Down Syndrome’s Long Term and Short Term Effects
Down syndrome is a somewhat common disease that according to parents.com “A 25-year-old woman has a 1 in 1,200 chance of having a baby with Down syndrome; by 35, the risk has increased to 1 in 350; by age 40, to 1 in 100; and by 49, it’s 1 in 10, according to the National Down Syndrome Society.” Down syndrome is not a fatal disease but it can drastically change your life. If you have Down syndrome Fortunately there is no cure but you can’t get surgery and physical therapy, the physical therapy can help you with your strength and the surgery can help you with different things. Down syndrome happens when you have 3 pairs of chromosome 21. Down syndrome can make you look different because they have flattened faces, short necks, small head and many more but either way they should get the same respect we get.
Down Syndrome affects the human body in many different ways and places. The places are the circulatory system, the gut, the ears, the eyes, the brain(the Cerebellum), the thyroid gland and the the spine. Every person that has Down syndrome has it different so some may have more and some may not have all of those. When you have Down syndrome you can also have a better chance of getting sick easier because their immune system isn’t as strong as ours.
The circulatory system gets affected by congenital heart defect is observed in almost half of the population with Down syndrome. The gut interferes with Down syndrome with digestion problems that can cause constipation, diarrhoea, indigestion and even bowel obstructions are common. The ear can cause chronic ear infections that occur in infants with Down syndrome half the infants with Down syndrome have narrow ear canals. Vision problems right from the time of birth are extremely common for this genetic disorder. They include: short-sightedness, long-sightedness and other vision problems. The brain can be affected by dementia at a younger age than in the general population which develops it usually after 40+ years. The type of dementia is either the same as or very similar to Alzheimer’s disease, with signs including problems with short-term memory and understanding, confusion, and disorientation. The Down syndrome patients have a higher chance of having thyroid problems than the general population. Around 1 in 10 people with Down syndrome have problems with their thyroid gland. Because of spine problems that people Down syndrome have they might have extra bones below the skull These bones can press on the spinal cord and increase the risk of injury.

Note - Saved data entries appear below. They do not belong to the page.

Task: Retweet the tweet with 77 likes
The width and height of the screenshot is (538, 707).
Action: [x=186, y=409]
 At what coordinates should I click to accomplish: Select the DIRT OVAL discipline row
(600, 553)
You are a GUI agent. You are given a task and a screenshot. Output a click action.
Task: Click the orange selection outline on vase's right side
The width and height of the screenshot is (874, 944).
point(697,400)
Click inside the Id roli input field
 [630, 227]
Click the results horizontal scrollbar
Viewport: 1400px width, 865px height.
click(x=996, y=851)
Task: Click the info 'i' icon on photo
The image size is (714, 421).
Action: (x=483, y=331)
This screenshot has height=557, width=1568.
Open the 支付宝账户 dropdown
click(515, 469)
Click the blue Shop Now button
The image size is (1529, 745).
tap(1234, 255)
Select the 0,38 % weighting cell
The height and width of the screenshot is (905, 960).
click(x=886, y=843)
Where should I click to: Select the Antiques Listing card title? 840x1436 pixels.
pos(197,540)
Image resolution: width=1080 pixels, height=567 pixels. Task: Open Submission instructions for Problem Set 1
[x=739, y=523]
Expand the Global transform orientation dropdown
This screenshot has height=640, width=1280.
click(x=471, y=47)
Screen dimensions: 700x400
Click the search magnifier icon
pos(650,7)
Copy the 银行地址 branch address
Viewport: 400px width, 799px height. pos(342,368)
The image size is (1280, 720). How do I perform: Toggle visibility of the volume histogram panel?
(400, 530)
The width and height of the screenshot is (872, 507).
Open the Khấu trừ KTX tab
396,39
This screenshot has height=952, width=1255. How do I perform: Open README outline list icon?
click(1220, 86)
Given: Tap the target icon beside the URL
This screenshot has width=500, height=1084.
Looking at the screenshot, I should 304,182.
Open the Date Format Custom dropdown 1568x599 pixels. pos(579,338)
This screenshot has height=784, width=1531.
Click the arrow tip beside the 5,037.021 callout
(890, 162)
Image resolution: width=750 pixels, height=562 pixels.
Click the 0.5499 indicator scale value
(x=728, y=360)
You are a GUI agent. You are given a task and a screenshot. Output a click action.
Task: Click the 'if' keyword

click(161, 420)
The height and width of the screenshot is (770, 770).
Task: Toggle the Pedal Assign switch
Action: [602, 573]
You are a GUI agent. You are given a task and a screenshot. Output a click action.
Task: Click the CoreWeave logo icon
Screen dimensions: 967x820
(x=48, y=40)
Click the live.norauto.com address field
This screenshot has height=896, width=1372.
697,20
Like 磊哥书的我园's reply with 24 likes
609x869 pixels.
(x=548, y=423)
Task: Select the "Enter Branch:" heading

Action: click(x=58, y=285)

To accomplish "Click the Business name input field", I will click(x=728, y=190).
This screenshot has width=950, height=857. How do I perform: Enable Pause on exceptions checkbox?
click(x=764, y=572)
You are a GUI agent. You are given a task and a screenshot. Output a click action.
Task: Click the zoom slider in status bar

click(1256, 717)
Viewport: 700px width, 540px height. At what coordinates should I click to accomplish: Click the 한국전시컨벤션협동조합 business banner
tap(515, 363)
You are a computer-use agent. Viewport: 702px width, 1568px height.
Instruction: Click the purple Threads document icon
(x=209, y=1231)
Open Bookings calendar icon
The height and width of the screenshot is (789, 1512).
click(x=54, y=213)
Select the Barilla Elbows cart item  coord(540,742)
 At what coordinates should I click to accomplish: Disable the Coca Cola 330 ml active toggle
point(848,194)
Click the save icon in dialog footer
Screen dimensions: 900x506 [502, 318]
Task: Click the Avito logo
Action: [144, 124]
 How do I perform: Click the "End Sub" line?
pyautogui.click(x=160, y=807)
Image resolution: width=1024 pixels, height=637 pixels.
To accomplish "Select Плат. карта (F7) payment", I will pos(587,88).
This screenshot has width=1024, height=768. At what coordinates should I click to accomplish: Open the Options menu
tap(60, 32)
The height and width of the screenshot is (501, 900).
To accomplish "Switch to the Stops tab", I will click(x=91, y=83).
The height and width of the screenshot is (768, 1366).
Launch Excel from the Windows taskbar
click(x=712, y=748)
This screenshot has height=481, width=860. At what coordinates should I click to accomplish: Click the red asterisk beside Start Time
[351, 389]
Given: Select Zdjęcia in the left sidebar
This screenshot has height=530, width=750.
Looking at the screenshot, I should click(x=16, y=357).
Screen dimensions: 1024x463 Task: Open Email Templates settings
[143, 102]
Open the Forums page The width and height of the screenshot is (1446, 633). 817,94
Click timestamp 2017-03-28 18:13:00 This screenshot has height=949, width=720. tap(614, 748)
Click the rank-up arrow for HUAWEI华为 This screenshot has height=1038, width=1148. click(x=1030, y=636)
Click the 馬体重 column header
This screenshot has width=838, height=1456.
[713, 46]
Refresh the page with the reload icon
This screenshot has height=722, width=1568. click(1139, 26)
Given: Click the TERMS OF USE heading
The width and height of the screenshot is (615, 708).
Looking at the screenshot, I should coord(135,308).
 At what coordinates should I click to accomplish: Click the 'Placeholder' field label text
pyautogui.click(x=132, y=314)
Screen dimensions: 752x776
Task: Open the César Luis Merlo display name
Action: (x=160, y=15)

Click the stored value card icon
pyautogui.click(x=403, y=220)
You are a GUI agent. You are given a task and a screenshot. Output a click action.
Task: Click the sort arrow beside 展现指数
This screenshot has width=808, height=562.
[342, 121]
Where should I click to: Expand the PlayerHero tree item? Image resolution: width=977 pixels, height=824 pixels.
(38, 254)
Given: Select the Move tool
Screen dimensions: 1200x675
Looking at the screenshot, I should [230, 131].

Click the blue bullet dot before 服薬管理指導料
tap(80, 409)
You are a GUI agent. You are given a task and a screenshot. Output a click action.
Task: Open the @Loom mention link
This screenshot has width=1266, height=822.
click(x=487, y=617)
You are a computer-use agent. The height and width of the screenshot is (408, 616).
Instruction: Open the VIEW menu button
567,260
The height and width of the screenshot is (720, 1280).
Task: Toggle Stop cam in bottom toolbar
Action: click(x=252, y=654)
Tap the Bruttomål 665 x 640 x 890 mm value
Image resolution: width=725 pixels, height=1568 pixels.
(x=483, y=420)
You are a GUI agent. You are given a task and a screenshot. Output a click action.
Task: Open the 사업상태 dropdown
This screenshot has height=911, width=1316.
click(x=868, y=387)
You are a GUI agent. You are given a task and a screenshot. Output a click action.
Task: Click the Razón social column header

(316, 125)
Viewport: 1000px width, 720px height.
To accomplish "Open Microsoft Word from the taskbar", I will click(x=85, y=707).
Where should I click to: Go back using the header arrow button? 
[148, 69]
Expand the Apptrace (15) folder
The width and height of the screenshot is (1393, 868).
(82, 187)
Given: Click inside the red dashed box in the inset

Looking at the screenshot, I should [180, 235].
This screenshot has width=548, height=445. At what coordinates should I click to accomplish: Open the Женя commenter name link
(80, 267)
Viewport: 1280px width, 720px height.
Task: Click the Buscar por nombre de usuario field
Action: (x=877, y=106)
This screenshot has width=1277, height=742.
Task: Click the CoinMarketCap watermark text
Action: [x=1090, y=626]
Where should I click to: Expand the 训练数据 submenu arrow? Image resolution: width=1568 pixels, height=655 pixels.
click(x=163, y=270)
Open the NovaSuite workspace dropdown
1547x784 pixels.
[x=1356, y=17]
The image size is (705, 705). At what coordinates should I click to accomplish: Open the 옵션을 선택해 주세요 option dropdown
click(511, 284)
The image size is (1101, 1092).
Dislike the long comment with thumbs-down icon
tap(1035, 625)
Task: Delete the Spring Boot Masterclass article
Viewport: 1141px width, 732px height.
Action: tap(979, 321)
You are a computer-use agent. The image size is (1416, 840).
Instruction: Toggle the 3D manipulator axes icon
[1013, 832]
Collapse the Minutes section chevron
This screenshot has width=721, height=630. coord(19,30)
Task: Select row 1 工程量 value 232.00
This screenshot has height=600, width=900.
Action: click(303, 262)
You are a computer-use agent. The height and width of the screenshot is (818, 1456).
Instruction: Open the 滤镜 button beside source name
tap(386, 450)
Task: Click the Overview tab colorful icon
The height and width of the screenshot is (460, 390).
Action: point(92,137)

Down syndrome can have long term and short term effects both aren’t good but I would rather have short term and i’m sure they would too. Some long term effects that you may get if you have Down syndrome are the conditions I mentioned up above and also have trouble learning. Some short term effects, are not quite as understanding on how to do the more simple stuff to us like sitting, standing, walking and reaching. Every person is different so for other people these may be swapped or something else. People with Down syndrome also can have trouble talking because their brains don’t work the same as ours.